REQUIRED WORK: Format the data below as a numbered list with one entry per line, and leave out any blank lines.

— start of RECORDS SUPPLIED —

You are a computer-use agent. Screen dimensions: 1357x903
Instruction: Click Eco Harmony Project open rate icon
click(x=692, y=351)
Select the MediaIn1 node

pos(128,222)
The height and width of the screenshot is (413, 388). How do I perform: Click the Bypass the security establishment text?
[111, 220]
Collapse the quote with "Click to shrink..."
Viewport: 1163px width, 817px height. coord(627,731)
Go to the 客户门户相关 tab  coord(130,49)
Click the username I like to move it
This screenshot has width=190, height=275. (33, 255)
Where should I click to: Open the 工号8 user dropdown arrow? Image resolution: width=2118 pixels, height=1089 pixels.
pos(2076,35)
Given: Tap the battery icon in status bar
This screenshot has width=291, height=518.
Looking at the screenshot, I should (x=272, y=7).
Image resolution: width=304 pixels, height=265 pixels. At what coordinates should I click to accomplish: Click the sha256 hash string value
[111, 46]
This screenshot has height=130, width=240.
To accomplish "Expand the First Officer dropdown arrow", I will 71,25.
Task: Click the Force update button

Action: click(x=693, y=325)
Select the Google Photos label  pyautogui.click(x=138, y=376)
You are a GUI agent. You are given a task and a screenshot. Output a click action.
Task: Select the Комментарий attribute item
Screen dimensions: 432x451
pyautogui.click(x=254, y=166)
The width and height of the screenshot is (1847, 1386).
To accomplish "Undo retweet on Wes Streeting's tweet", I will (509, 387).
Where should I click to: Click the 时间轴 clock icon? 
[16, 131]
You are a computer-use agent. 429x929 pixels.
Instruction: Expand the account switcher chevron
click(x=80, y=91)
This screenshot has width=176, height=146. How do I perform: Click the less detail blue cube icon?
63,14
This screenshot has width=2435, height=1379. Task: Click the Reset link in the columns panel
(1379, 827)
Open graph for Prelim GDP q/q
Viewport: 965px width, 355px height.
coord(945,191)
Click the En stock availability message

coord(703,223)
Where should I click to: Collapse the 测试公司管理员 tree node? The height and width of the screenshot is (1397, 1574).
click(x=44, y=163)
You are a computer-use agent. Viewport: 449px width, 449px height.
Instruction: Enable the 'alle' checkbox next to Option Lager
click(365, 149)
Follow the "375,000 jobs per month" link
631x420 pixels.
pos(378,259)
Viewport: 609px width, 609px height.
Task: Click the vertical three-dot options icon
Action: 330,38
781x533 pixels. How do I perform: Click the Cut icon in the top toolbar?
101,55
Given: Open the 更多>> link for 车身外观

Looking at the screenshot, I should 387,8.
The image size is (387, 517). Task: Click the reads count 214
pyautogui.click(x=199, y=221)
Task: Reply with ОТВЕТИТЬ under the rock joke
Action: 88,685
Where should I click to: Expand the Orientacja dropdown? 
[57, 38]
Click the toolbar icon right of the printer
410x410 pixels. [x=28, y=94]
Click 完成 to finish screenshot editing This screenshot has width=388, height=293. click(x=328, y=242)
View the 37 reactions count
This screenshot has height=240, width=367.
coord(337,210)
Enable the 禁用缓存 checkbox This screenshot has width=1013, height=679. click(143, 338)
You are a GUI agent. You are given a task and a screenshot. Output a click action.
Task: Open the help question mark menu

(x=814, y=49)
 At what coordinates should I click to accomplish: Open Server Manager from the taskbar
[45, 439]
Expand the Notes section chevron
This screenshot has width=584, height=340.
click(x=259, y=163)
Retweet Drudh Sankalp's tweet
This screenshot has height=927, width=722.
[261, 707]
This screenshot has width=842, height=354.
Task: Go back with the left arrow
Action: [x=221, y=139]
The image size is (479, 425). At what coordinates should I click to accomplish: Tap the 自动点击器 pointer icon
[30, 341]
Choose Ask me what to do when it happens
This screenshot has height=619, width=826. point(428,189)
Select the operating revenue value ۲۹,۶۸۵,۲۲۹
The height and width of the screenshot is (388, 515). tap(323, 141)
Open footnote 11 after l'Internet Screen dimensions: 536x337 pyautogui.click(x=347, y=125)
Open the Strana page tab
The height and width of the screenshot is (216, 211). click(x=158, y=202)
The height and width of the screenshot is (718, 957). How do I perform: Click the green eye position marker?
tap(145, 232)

— end of RECORDS SUPPLIED —

EXERCISE RESPONSE:
1. You are a computer-use agent. Screen dimensions: 1357x903
2. Instruction: Click Eco Harmony Project open rate icon
3. click(x=692, y=351)
4. Select the MediaIn1 node
5. pos(128,222)
6. The height and width of the screenshot is (413, 388). How do I perform: Click the Bypass the security establishment text?
7. [111, 220]
8. Collapse the quote with "Click to shrink..."
9. Viewport: 1163px width, 817px height. coord(627,731)
10. Go to the 客户门户相关 tab  coord(130,49)
11. Click the username I like to move it
12. This screenshot has width=190, height=275. (33, 255)
13. Where should I click to: Open the 工号8 user dropdown arrow? Image resolution: width=2118 pixels, height=1089 pixels.
14. pos(2076,35)
15. Given: Tap the battery icon in status bar
16. This screenshot has width=291, height=518.
17. Looking at the screenshot, I should (x=272, y=7).
18. Image resolution: width=304 pixels, height=265 pixels. At what coordinates should I click to accomplish: Click the sha256 hash string value
19. [111, 46]
20. This screenshot has height=130, width=240.
21. To accomplish "Expand the First Officer dropdown arrow", I will 71,25.
22. Task: Click the Force update button
23. Action: click(x=693, y=325)
24. Select the Google Photos label  pyautogui.click(x=138, y=376)
25. You are a GUI agent. You are given a task and a screenshot. Output a click action.
26. Task: Select the Комментарий attribute item
27. Screen dimensions: 432x451
28. pyautogui.click(x=254, y=166)
29. The width and height of the screenshot is (1847, 1386).
30. To accomplish "Undo retweet on Wes Streeting's tweet", I will (509, 387).
31. Where should I click to: Click the 时间轴 clock icon? 
32. [16, 131]
33. You are a computer-use agent. 429x929 pixels.
34. Instruction: Expand the account switcher chevron
35. click(x=80, y=91)
36. This screenshot has width=176, height=146. How do I perform: Click the less detail blue cube icon?
37. 63,14
38. This screenshot has width=2435, height=1379. Task: Click the Reset link in the columns panel
39. (1379, 827)
40. Open graph for Prelim GDP q/q
41. Viewport: 965px width, 355px height.
42. coord(945,191)
43. Click the En stock availability message
44. coord(703,223)
45. Where should I click to: Collapse the 测试公司管理员 tree node? The height and width of the screenshot is (1397, 1574).
46. click(x=44, y=163)
47. You are a computer-use agent. Viewport: 449px width, 449px height.
48. Instruction: Enable the 'alle' checkbox next to Option Lager
49. click(365, 149)
50. Follow the "375,000 jobs per month" link
51. 631x420 pixels.
52. pos(378,259)
53. Viewport: 609px width, 609px height.
54. Task: Click the vertical three-dot options icon
55. Action: 330,38
56. 781x533 pixels. How do I perform: Click the Cut icon in the top toolbar?
57. 101,55
58. Given: Open the 更多>> link for 车身外观
59. Looking at the screenshot, I should 387,8.
60. The image size is (387, 517). Task: Click the reads count 214
61. pyautogui.click(x=199, y=221)
62. Task: Reply with ОТВЕТИТЬ under the rock joke
63. Action: 88,685
64. Where should I click to: Expand the Orientacja dropdown? 
65. [57, 38]
66. Click the toolbar icon right of the printer
67. 410x410 pixels. [x=28, y=94]
68. Click 完成 to finish screenshot editing This screenshot has width=388, height=293. click(x=328, y=242)
69. View the 37 reactions count
70. This screenshot has height=240, width=367.
71. coord(337,210)
72. Enable the 禁用缓存 checkbox This screenshot has width=1013, height=679. click(143, 338)
73. You are a GUI agent. You are given a task and a screenshot. Output a click action.
74. Task: Open the help question mark menu
75. (x=814, y=49)
76.  At what coordinates should I click to accomplish: Open Server Manager from the taskbar
77. [45, 439]
78. Expand the Notes section chevron
79. This screenshot has width=584, height=340.
80. click(x=259, y=163)
81. Retweet Drudh Sankalp's tweet
82. This screenshot has height=927, width=722.
83. [261, 707]
84. This screenshot has width=842, height=354.
85. Task: Go back with the left arrow
86. Action: [x=221, y=139]
87. The image size is (479, 425). At what coordinates should I click to accomplish: Tap the 自动点击器 pointer icon
88. [30, 341]
89. Choose Ask me what to do when it happens
90. This screenshot has height=619, width=826. point(428,189)
91. Select the operating revenue value ۲۹,۶۸۵,۲۲۹
92. The height and width of the screenshot is (388, 515). tap(323, 141)
93. Open footnote 11 after l'Internet Screen dimensions: 536x337 pyautogui.click(x=347, y=125)
94. Open the Strana page tab
95. The height and width of the screenshot is (216, 211). click(x=158, y=202)
96. The height and width of the screenshot is (718, 957). How do I perform: Click the green eye position marker?
97. tap(145, 232)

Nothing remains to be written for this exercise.